Problem to work on:
Give the entries below as a two-column CSV with the headers "text" and "answer", one row per entry. Put each entry's text and its answer in their own quoted fields, replacing any line breaks with spaces.

Part of a data file
┌──
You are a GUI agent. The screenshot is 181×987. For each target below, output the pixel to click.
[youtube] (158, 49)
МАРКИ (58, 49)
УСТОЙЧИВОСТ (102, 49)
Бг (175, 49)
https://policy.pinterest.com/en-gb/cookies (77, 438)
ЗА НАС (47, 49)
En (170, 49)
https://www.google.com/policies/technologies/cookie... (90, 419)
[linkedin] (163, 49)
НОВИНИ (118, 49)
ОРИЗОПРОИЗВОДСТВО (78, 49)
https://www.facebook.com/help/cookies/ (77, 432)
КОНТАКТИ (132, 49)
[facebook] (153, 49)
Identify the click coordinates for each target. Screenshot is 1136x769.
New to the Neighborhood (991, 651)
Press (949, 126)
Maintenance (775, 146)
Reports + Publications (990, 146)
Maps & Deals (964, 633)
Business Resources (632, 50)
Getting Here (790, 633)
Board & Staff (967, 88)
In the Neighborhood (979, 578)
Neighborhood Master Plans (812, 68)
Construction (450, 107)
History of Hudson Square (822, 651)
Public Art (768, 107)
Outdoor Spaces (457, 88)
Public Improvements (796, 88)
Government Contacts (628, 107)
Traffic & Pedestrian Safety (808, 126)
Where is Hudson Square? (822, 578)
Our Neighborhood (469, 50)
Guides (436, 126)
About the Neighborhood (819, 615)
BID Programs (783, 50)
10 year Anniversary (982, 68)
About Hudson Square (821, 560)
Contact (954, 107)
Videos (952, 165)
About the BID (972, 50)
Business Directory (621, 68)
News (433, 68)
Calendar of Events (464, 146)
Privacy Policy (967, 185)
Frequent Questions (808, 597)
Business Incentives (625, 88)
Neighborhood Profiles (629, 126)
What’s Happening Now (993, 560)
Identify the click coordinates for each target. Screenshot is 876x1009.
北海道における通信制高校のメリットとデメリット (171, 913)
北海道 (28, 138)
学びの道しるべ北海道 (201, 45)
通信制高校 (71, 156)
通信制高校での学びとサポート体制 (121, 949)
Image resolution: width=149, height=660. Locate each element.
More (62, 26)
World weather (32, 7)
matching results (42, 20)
└──
Solution to this exercise:
text,answer
"You are a GUI agent. The screenshot is 181×987. For each target below, output the pixel to click. [youtube]","(158, 49)"
"МАРКИ","(58, 49)"
"УСТОЙЧИВОСТ","(102, 49)"
"Бг","(175, 49)"
"https://policy.pinterest.com/en-gb/cookies","(77, 438)"
"ЗА НАС","(47, 49)"
"En","(170, 49)"
"https://www.google.com/policies/technologies/cookie...","(90, 419)"
"[linkedin]","(163, 49)"
"НОВИНИ","(118, 49)"
"ОРИЗОПРОИЗВОДСТВО","(78, 49)"
"https://www.facebook.com/help/cookies/","(77, 432)"
"КОНТАКТИ","(132, 49)"
"[facebook]","(153, 49)"
"Identify the click coordinates for each target. Screenshot is 1136x769. New to the Neighborhood","(991, 651)"
"Press","(949, 126)"
"Maintenance","(775, 146)"
"Reports + Publications","(990, 146)"
"Maps & Deals","(964, 633)"
"Business Resources","(632, 50)"
"Getting Here","(790, 633)"
"Board & Staff","(967, 88)"
"In the Neighborhood","(979, 578)"
"Neighborhood Master Plans","(812, 68)"
"Construction","(450, 107)"
"History of Hudson Square","(822, 651)"
"Public Art","(768, 107)"
"Outdoor Spaces","(457, 88)"
"Public Improvements","(796, 88)"
"Government Contacts","(628, 107)"
"Traffic & Pedestrian Safety","(808, 126)"
"Where is Hudson Square?","(822, 578)"
"Our Neighborhood","(469, 50)"
"Guides","(436, 126)"
"About the Neighborhood","(819, 615)"
"BID Programs","(783, 50)"
"10 year Anniversary","(982, 68)"
"About Hudson Square","(821, 560)"
"Contact","(954, 107)"
"Videos","(952, 165)"
"About the BID","(972, 50)"
"Business Directory","(621, 68)"
"News","(433, 68)"
"Calendar of Events","(464, 146)"
"Privacy Policy","(967, 185)"
"Frequent Questions","(808, 597)"
"Business Incentives","(625, 88)"
"Neighborhood Profiles","(629, 126)"
"What’s Happening Now","(993, 560)"
"Identify the click coordinates for each target. Screenshot is 876x1009. 北海道における通信制高校のメリットとデメリット","(171, 913)"
"北海道","(28, 138)"
"学びの道しるべ北海道","(201, 45)"
"通信制高校","(71, 156)"
"通信制高校での学びとサポート体制","(121, 949)"
"Image resolution: width=149, height=660. Locate each element. More","(62, 26)"
"World weather","(32, 7)"
"matching results","(42, 20)"